Housing and Neighborhood Dynamics

1985
Housing and Neighborhood Dynamics
Title Housing and Neighborhood Dynamics PDF eBook
Author John F. Kain
Publisher Harvard University Press
Pages 294
Release 1985
Genre Business & Economics
ISBN 9780674409309

This book assesses the effects of spatially concentrated programs for housing and neighborhood improvement. These programs provide direct assistance to low-income property owners in an attempt to arrest neighborhood decline and encourage revitalization. The authors used the Harvard Urban Development Simulation Model (HUDS) in evaluating these programs. HUDS, a large-scale computer model, represents the process of housing rehabilitation, the production and consumption of housing services, household moving decisions, and other determinant of neighborhood change. The model simulates the behavior of approximately 80,000 individual households in two hundred residential neighborhoods of various quality levels.

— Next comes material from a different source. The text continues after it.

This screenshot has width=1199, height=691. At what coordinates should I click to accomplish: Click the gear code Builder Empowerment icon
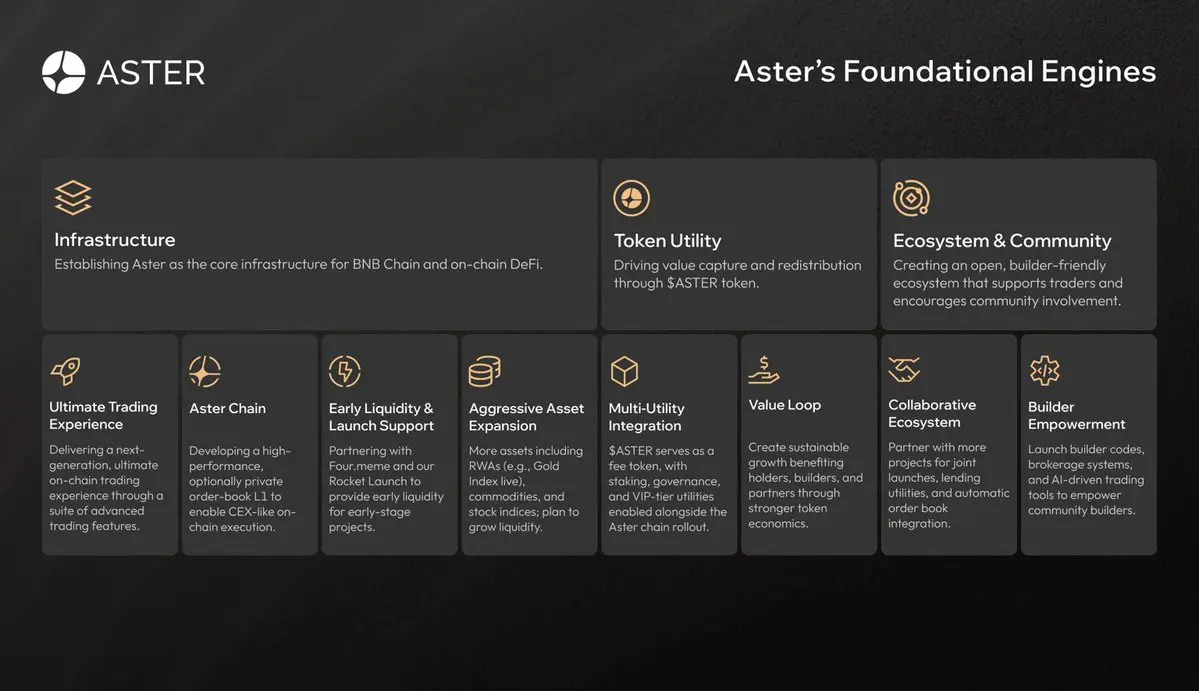click(x=1044, y=371)
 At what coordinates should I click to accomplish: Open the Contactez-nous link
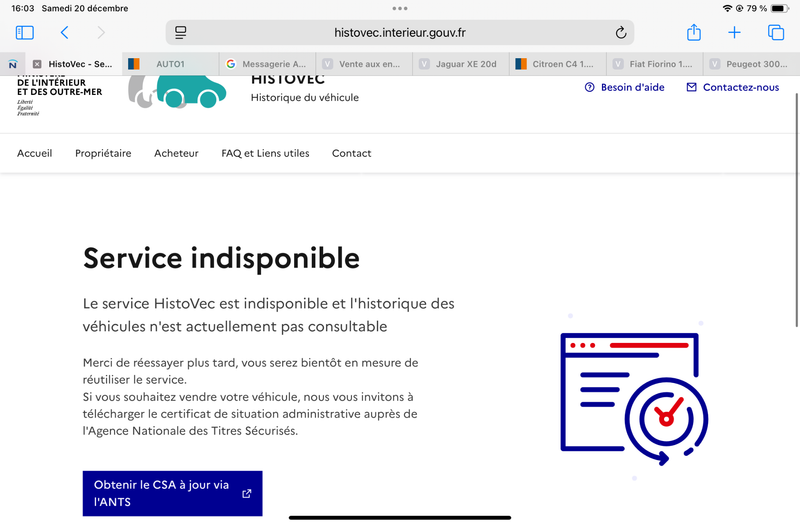tap(732, 87)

Unlike more aggregate models of urban development, HUDS has the capacity to identify how specific housing policies affect individual households as well as particular neighborhoods. Since program evaluations are no better than the models on which they are based, the authors provide sufficient detail to permit those readers primarily interested in the policy analysis to assess the methodology and to understandhow the policies are represented in the model; a more technical discussion of the model is then presented in appendixes. Although the simulations focus on policies that induce central-city property owners to upgrade their properties and thus stimulate revitalization, many of the authors' findings are relevant to larger issues of urban development. For example, the analysis of how housing rehabilitation subsidies affect the investment behavior of nonsubsidized property owners provides insights about the link between initial upgrading and sustained neighborhood improvement. The analysis also demonstrates how differences in location, household, and housing stock characteristics affect a particular neighborhood's responsiveness to a common policy initiative.


Neighborhood Structure, Crime, and Fear of Crime

2001
Neighborhood Structure, Crime, and Fear of Crime
Title Neighborhood Structure, Crime, and Fear of Crime PDF eBook
Author Clete Snell
Publisher LFB Scholarly Publishing LLC
Pages 176
Release 2001
Genre Crime
ISBN 9781931202077

In this collection, Esther Raizen explores the significance and value of Hebrew poetry written in response to the wars in which Israel was involved during the last fifty years. The anthology includes the works of many poets, some as well known as Nathan Altherman and Yehudah Amichai and others less known. The poems, presented in both English and Hebrew, depict war as viewed by the soldier, as reflected upon by civilians, and as a force giving rise to the creation of poetry. Raizen explores in an introductory essay the issue of whether poetry written with a defined political message and in the context of certain historical events can function adequately on the aesthetic level. She also tracks the changes in the characteristics of Israeli war poetry from 1948 to 1991, beginning with the glorified patriotism expected in the 1930s-1940s and progressing to the critical ideas in the later years, during which poetry is characterized by understatement and cynicism.